This Workstation was installed in a Cardiology Consulting Room of the Image Processing Center at University of Carabobo. We conducted 15 echocardiographics exams, (10 children and 5 adults), the patients' ages ranged between 7 and 45 years. In all we had taken 60 radial slices of the heart anatomy and the frames quantity stored during the cardiac cycle varied between 13 and 16 frames. The time for each exam varied between 22 and 35 minutes. Initially an engineer and a medical cardiologist, both members of the Workstation design team were present during the capture of sequences of each test. The operation of the Workstation is simple, hence it can be used by the cardiologist without technical support.
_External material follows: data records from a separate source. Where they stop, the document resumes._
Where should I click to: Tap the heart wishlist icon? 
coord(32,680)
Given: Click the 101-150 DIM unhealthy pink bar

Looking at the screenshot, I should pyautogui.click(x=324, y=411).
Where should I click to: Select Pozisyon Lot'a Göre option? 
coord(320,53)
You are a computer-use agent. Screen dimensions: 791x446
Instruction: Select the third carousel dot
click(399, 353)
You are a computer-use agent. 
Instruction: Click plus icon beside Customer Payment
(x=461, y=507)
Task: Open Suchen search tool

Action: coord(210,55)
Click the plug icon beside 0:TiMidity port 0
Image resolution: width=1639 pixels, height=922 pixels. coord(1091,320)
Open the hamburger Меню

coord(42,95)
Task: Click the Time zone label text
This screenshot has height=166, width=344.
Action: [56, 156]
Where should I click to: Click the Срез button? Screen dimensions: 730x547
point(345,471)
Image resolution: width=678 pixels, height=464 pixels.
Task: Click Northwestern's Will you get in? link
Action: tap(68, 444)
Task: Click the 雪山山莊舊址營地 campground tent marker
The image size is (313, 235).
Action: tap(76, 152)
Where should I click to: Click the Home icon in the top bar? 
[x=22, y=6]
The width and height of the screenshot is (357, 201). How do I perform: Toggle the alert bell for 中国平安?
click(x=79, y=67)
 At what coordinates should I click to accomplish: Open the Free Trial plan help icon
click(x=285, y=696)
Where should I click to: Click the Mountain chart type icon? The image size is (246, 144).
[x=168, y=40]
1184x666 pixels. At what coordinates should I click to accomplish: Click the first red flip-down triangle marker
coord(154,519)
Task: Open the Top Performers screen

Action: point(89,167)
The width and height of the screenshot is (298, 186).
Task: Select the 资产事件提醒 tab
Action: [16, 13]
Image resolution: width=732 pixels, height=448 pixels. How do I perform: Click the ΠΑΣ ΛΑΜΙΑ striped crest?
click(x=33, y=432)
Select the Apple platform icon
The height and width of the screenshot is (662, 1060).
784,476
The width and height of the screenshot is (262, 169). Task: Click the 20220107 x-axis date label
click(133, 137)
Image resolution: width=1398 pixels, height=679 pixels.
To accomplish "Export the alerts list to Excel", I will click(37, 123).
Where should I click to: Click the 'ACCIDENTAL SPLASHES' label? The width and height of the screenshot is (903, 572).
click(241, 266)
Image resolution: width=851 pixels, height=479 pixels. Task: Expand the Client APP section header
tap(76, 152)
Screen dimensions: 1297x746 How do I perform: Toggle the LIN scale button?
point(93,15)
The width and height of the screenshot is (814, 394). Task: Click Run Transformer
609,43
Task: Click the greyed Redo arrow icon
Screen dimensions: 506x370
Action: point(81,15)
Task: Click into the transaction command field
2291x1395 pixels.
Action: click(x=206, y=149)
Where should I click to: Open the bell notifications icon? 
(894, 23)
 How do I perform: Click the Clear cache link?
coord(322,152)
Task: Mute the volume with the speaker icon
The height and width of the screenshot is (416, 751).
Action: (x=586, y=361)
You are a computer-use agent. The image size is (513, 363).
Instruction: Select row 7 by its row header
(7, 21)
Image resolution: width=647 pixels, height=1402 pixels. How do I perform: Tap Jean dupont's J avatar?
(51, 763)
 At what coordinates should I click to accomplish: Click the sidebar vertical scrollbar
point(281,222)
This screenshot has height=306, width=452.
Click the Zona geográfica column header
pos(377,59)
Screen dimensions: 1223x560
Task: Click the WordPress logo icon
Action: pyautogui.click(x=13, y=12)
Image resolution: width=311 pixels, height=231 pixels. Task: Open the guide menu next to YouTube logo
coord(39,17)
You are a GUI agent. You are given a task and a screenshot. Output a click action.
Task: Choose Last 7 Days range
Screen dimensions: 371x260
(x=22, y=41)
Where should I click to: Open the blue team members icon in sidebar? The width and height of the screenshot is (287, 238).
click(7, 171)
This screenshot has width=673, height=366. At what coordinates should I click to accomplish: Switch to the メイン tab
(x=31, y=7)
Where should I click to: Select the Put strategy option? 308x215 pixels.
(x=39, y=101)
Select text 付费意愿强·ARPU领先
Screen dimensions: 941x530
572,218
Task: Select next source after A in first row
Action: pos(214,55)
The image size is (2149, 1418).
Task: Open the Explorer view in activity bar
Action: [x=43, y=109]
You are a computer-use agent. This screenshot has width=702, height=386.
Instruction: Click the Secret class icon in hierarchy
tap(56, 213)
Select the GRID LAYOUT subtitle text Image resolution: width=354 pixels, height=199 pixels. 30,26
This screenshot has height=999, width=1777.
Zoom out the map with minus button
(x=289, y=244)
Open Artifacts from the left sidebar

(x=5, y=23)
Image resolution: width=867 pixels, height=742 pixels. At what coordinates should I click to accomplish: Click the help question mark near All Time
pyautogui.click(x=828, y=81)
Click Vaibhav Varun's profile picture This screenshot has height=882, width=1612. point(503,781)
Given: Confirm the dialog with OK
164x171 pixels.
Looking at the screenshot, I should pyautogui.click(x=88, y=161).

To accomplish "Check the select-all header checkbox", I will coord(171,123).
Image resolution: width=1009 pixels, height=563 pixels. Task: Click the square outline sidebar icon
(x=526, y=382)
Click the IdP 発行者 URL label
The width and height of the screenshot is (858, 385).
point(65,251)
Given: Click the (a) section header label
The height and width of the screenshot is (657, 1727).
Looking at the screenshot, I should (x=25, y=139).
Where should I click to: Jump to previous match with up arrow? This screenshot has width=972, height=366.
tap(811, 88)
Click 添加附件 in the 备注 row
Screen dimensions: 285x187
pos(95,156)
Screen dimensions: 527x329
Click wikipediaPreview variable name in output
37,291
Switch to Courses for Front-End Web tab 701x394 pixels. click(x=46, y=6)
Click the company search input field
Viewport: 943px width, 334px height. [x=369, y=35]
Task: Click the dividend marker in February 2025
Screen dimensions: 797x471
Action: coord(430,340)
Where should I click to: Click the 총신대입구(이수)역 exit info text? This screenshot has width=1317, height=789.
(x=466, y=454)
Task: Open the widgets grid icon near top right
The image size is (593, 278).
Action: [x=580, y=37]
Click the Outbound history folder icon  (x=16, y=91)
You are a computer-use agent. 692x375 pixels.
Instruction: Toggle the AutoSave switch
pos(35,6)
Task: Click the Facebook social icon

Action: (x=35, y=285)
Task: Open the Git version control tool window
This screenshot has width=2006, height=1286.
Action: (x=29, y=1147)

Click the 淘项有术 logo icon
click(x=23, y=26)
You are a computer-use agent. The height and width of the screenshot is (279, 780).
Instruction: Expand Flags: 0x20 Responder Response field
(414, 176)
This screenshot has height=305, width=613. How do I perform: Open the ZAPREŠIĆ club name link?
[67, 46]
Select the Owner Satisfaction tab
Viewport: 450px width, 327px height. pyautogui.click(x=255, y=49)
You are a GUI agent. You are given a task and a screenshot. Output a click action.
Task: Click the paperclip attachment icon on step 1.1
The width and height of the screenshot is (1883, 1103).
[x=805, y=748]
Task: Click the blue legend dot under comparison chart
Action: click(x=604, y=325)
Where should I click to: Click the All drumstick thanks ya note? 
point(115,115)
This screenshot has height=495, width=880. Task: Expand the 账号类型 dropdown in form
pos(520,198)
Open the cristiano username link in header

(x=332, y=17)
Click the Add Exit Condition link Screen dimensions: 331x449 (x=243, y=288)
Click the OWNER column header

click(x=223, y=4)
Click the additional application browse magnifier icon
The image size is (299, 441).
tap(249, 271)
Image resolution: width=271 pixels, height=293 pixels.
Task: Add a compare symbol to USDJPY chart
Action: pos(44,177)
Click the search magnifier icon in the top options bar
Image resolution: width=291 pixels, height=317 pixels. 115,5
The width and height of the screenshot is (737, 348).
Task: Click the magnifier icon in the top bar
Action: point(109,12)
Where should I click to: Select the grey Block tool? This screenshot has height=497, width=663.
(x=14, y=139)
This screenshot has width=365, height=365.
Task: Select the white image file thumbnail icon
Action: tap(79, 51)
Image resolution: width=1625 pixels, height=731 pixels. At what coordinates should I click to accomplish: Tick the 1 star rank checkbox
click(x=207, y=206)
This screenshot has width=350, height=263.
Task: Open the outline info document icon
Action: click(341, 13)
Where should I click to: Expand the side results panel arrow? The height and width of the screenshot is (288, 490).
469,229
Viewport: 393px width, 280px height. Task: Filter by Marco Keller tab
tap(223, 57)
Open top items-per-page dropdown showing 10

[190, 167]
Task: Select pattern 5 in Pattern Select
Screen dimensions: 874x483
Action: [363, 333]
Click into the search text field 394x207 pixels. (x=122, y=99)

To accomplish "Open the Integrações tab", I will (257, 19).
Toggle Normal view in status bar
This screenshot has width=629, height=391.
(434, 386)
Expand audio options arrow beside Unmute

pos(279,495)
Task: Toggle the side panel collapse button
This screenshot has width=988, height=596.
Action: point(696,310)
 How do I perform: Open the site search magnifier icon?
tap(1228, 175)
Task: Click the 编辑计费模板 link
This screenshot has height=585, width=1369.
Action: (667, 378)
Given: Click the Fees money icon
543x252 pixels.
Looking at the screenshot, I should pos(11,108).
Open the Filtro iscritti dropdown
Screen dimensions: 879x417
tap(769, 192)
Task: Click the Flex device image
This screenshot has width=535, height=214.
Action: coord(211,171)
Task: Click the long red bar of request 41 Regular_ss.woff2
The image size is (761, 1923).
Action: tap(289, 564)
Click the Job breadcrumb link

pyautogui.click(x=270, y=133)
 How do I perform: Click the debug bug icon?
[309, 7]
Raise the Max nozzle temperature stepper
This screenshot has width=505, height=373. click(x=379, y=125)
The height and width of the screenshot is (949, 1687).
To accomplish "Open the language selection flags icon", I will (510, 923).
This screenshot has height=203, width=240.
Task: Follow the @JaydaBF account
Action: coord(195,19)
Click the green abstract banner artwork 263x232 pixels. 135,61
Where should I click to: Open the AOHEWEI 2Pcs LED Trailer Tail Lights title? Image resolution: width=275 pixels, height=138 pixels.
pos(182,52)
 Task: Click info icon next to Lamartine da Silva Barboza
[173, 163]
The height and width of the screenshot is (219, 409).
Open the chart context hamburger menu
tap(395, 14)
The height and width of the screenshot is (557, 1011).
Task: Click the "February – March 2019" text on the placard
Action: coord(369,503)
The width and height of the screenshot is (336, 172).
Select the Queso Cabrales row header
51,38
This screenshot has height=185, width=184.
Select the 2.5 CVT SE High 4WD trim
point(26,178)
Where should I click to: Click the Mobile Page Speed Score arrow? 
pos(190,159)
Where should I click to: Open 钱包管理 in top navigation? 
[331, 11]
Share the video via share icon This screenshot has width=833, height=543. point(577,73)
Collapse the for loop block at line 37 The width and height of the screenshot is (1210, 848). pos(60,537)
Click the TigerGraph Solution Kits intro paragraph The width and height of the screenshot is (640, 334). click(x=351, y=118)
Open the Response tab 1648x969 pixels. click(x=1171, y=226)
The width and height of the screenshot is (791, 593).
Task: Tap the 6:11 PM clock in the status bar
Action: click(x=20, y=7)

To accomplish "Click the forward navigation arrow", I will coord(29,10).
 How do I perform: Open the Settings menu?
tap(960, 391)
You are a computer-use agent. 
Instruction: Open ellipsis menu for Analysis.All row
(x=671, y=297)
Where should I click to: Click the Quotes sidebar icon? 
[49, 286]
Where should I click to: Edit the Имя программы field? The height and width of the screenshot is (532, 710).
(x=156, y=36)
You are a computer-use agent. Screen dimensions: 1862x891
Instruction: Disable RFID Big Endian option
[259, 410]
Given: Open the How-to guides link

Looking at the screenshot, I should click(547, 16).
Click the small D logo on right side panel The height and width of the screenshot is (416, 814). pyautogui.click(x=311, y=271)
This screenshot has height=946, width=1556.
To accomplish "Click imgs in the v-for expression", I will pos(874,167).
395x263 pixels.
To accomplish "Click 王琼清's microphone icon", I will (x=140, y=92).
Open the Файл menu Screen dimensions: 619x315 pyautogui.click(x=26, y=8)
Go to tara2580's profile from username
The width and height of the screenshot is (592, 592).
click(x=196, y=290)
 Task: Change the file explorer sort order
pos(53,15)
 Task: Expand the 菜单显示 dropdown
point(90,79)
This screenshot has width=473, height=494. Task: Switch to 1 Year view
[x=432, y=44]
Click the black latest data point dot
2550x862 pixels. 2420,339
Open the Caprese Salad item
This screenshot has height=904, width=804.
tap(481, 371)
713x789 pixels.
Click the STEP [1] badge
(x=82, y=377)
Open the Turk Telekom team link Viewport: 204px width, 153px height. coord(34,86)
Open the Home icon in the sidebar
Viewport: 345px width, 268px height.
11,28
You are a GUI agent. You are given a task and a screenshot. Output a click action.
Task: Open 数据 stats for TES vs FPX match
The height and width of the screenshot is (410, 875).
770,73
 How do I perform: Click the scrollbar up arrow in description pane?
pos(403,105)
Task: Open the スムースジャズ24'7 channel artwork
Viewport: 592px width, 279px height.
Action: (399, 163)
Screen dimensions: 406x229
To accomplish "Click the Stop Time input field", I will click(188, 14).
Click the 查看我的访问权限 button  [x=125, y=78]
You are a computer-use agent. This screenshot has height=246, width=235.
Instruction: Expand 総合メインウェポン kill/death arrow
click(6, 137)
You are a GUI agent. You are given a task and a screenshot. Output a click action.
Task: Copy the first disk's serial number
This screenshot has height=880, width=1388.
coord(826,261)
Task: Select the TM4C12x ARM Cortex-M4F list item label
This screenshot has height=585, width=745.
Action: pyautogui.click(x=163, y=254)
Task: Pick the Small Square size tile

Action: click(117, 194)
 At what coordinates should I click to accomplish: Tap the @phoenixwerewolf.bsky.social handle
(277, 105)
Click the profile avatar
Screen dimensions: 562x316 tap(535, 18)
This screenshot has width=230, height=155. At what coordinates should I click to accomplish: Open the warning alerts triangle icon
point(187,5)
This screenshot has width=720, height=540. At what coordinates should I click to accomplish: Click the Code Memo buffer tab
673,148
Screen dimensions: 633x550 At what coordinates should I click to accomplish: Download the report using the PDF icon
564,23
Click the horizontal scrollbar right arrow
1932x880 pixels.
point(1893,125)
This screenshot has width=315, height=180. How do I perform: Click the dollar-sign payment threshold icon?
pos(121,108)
Conclusions: A Workstation for the acquisition, reconstruction, processing and visualization of 4D images of the heart has been presented. It uses images generated from two-dimensional echocardiographic equipments using the method of transtoracic rotational sweep.

The obtained results are highly satisfactory. The 4D images of the heart obtained using the Workstation were of high quality; it shows the details of the heart cavities and the valvular structure. From the clinical point of view this acquires great importance since the medical exam is simple and non-invasive. Moreover, it doesn't need sophisticated equipments, and it can be installed in a consultory. Additionally, we have obtained objective data from the heart anatomy. These images can be a useful guide for the cardiovascular surgeon.

The cost of this Workstation is much less since it was implemented using existing medical technology and the software was developed on a personal computer (PC). This system is a viable alternative in developing countries where there is limited financial resources and necessary technology in cardiology is non existent.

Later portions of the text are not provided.